> **Source data**
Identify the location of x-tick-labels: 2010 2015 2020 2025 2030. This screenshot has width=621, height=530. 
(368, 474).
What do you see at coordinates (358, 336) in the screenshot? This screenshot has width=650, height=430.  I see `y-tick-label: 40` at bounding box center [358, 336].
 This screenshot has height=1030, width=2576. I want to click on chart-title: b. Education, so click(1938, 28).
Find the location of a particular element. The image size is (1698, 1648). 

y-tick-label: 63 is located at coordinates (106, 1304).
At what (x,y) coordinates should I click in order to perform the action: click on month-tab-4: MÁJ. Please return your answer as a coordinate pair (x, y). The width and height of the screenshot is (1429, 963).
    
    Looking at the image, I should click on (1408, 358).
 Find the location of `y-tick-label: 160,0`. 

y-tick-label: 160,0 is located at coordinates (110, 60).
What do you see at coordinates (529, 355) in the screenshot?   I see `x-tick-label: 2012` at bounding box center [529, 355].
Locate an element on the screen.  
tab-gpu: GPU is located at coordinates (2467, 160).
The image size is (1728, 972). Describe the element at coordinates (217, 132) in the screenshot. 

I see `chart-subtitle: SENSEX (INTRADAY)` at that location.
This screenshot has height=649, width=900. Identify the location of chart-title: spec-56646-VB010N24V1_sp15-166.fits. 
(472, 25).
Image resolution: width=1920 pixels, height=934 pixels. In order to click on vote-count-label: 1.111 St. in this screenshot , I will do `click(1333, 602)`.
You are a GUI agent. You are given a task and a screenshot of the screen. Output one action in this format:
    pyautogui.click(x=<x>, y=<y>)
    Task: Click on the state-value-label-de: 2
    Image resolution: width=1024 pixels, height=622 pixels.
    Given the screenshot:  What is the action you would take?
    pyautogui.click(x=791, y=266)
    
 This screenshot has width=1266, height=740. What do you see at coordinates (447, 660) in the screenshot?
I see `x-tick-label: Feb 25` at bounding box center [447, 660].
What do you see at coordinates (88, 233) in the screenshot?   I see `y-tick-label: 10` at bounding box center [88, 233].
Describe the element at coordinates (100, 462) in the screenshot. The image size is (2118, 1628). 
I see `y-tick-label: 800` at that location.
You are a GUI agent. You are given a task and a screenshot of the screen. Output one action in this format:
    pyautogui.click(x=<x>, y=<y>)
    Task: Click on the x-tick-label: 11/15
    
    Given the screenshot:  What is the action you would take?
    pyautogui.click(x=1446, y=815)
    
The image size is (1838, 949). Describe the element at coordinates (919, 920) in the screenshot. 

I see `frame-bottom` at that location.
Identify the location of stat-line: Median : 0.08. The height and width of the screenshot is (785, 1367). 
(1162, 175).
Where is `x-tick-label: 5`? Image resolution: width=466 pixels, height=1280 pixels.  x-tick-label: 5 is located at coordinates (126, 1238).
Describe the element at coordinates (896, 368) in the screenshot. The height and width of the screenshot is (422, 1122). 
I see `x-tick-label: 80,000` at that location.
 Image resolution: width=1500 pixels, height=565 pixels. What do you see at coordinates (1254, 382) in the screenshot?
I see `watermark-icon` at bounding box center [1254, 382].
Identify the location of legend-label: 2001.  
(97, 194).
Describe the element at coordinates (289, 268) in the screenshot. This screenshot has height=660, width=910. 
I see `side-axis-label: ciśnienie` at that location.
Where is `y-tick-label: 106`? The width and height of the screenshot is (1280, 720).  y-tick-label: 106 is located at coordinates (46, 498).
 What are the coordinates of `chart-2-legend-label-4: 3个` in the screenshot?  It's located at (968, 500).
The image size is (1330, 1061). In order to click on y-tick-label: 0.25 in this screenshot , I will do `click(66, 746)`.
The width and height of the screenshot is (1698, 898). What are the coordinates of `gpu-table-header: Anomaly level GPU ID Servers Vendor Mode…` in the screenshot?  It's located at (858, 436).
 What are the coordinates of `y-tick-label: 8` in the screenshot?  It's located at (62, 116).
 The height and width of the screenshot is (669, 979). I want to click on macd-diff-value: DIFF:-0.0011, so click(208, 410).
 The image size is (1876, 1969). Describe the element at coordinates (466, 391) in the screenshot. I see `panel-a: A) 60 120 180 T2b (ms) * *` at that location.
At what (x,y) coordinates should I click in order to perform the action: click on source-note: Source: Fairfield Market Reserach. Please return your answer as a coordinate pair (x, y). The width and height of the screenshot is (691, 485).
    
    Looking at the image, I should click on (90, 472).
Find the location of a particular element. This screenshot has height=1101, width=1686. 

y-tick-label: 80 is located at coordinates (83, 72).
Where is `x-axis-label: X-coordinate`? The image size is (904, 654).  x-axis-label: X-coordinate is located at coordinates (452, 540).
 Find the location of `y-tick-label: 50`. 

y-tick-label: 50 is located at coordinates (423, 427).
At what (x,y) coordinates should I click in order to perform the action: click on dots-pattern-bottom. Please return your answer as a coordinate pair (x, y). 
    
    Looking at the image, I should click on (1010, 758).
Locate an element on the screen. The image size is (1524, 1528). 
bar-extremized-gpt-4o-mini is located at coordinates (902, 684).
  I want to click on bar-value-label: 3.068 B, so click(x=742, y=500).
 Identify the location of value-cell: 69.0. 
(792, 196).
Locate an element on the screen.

> **Your task**
Gather every line of the data above that contains the string "should", matching case exactly.

> **Reply to the task**
At what (x,y) coordinates should I click in order to perform the action: click on month-tab-4: MÁJ. Please return your answer as a coordinate pair (x, y). The width and height of the screenshot is (1429, 963).
    Looking at the image, I should click on (1408, 358).
At what (x,y) coordinates should I click in order to perform the action: click on source-note: Source: Fairfield Market Reserach. Please return your answer as a coordinate pair (x, y). The width and height of the screenshot is (691, 485).
    Looking at the image, I should click on (90, 472).
At what (x,y) coordinates should I click in order to perform the action: click on dots-pattern-bottom. Please return your answer as a coordinate pair (x, y). 
    Looking at the image, I should click on (1010, 758).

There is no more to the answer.